:: The data ::

------------------------------------------------------------------------

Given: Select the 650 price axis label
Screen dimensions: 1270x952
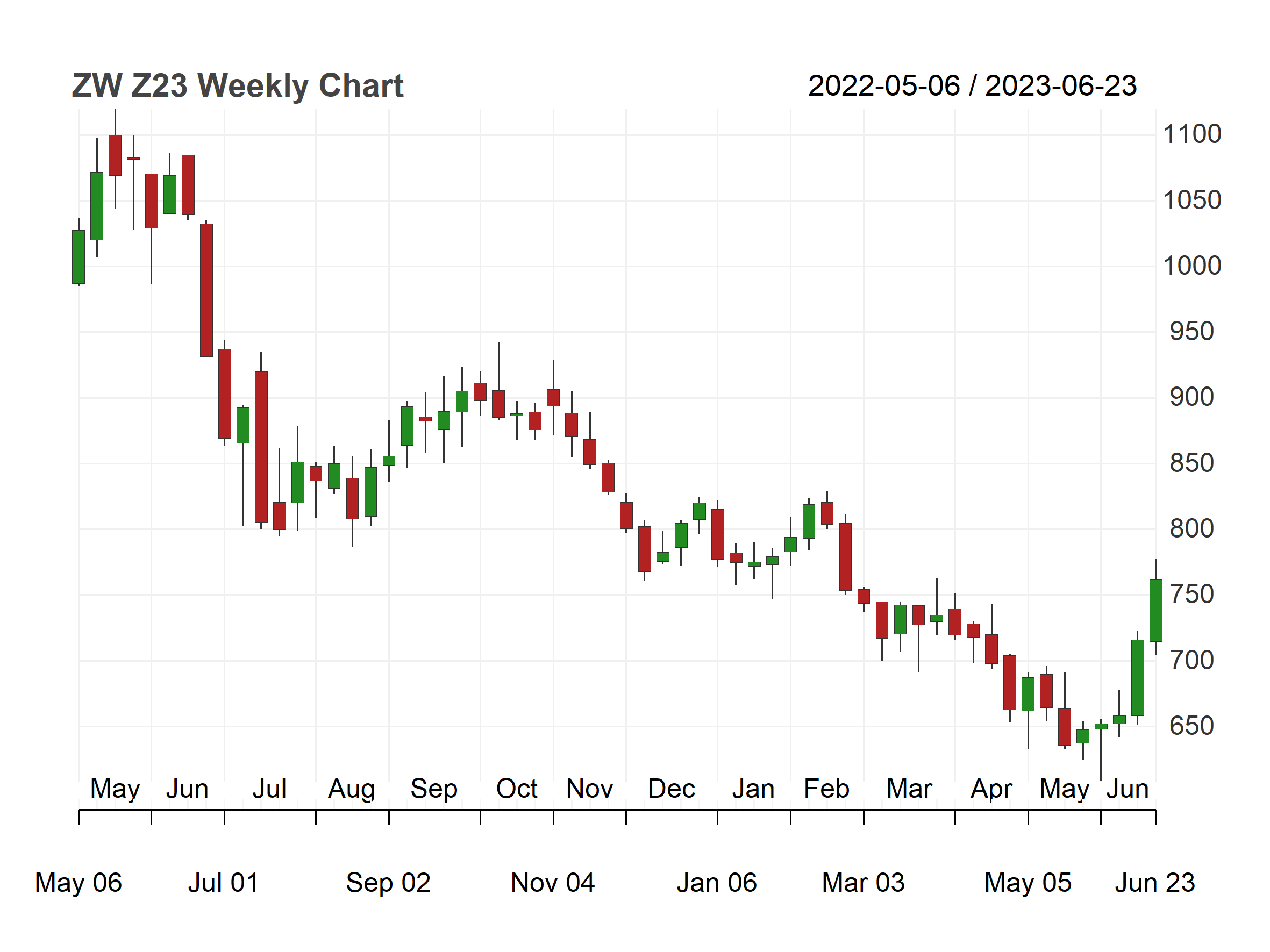Looking at the screenshot, I should [1191, 726].
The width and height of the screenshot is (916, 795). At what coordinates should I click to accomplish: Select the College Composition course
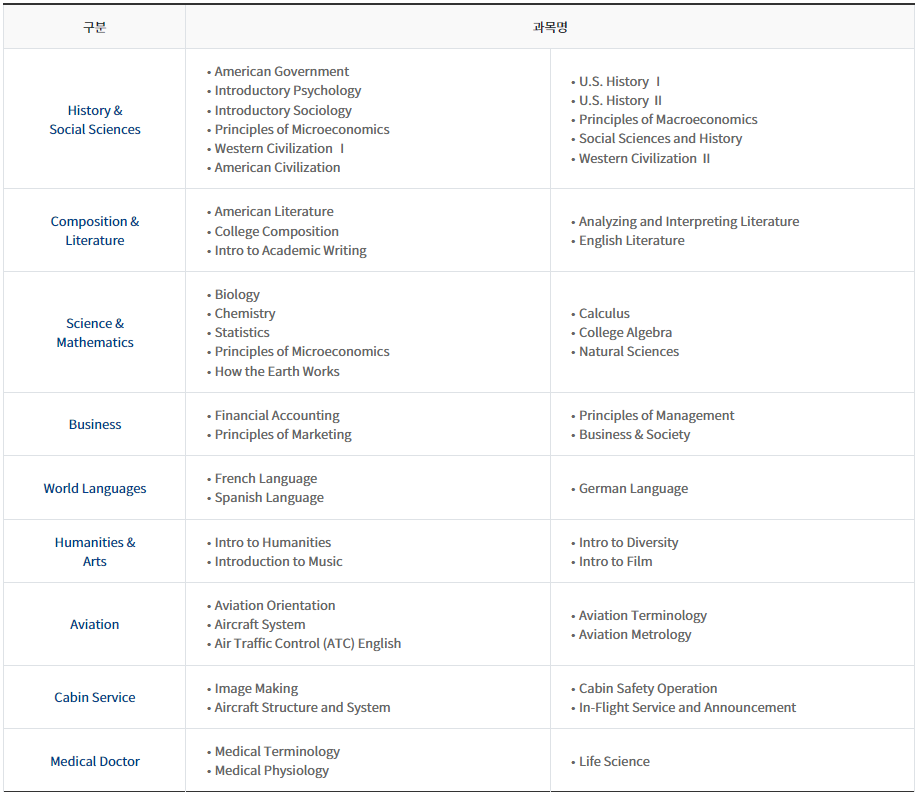(277, 232)
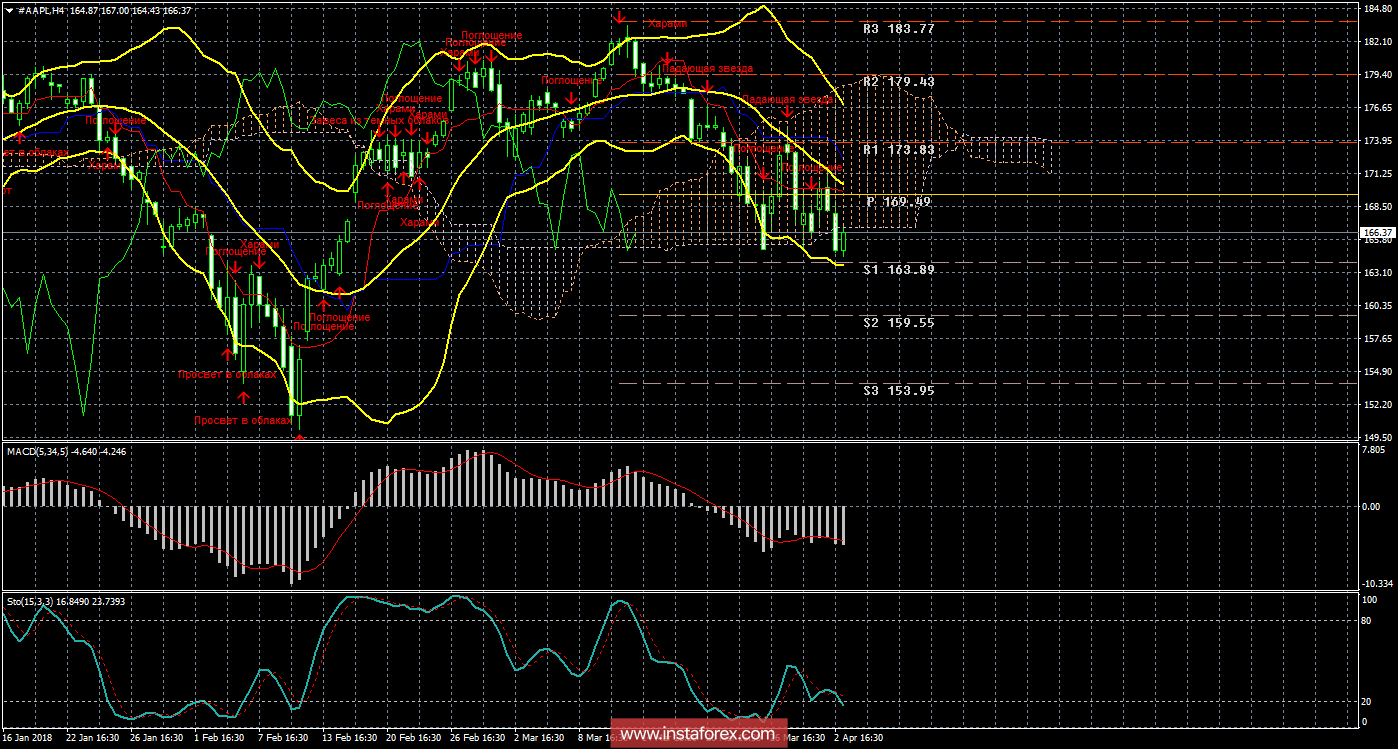Click the S1 163.89 support label
1398x749 pixels.
pos(898,269)
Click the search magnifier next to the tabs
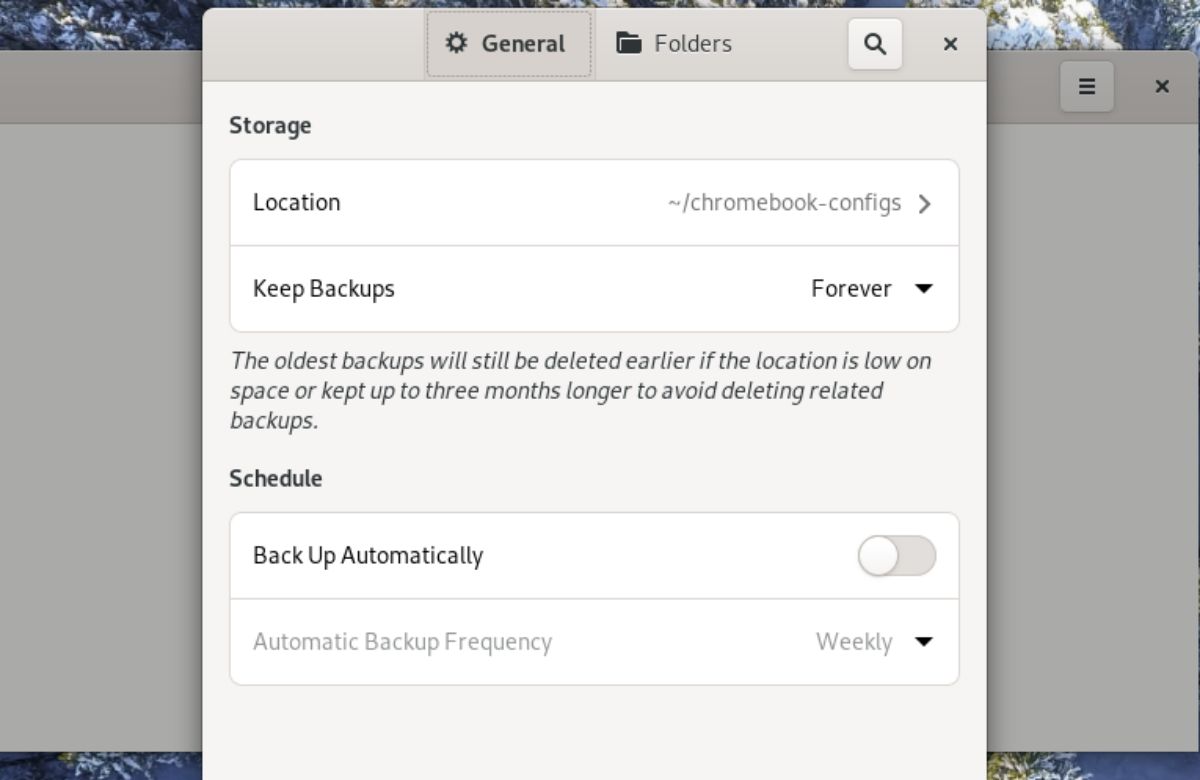The height and width of the screenshot is (780, 1200). point(875,44)
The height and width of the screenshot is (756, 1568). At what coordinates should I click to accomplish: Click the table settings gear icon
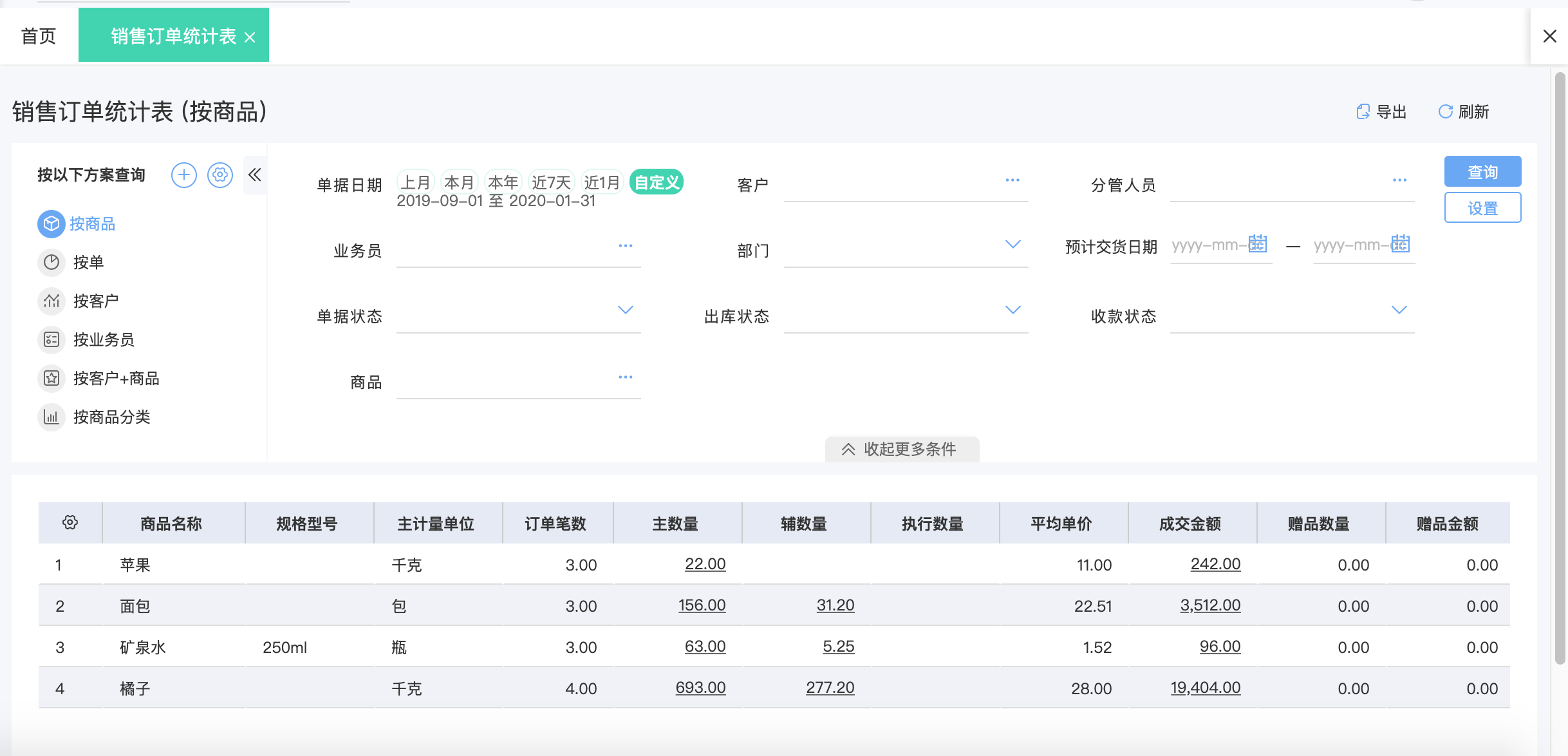(70, 522)
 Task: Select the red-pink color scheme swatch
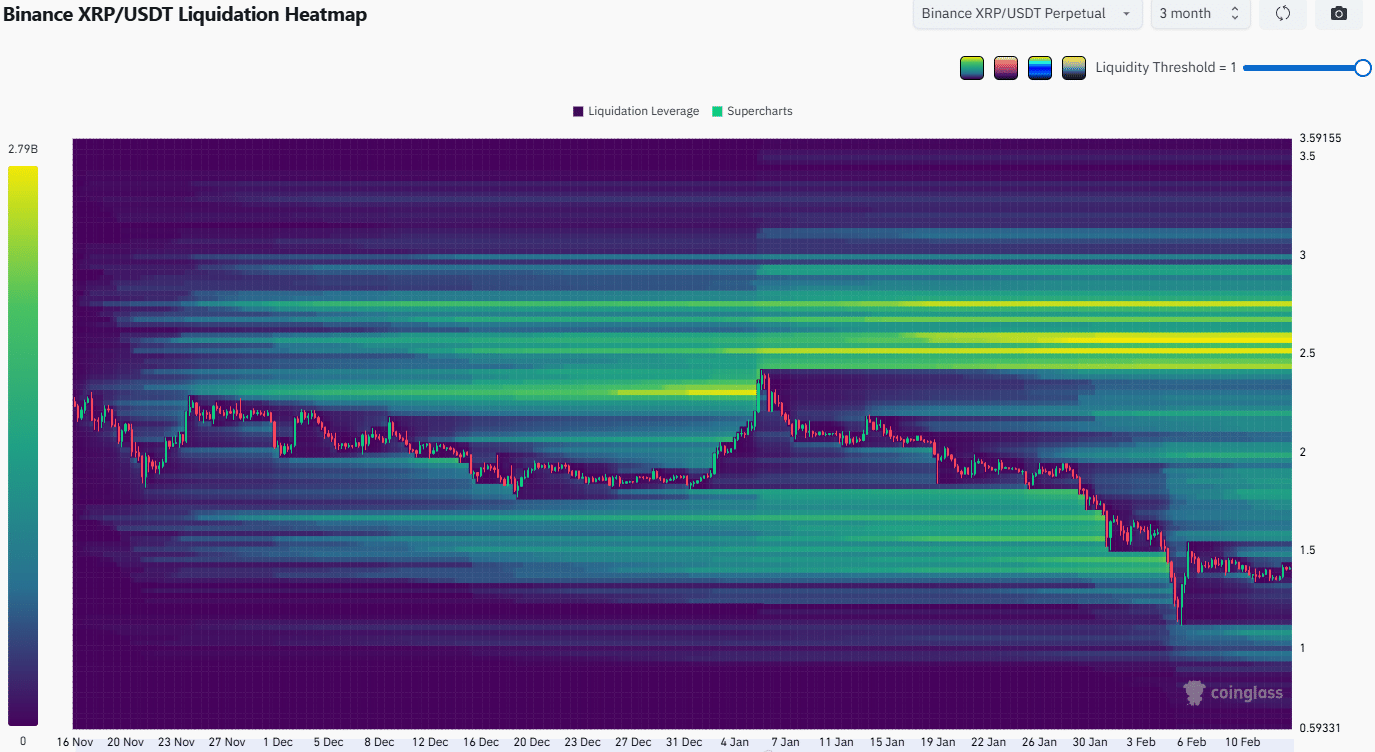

------------------------------------------------------------------------

:: Task goal ::
Quote the material in full and exactly; do not carry over its pictures.

:: Answer box ::
Given: Select the 650 price axis label
Screen dimensions: 1270x952
Looking at the screenshot, I should [1191, 726].
The width and height of the screenshot is (916, 795). At what coordinates should I click to accomplish: Select the College Composition course
(277, 232)
Click the S1 163.89 support label
1398x749 pixels.
pos(898,269)
Click the search magnifier next to the tabs
The height and width of the screenshot is (780, 1200). point(875,44)
The height and width of the screenshot is (756, 1568). At what coordinates should I click to accomplish: Click the table settings gear icon
(70, 522)
 Task: Select the red-pink color scheme swatch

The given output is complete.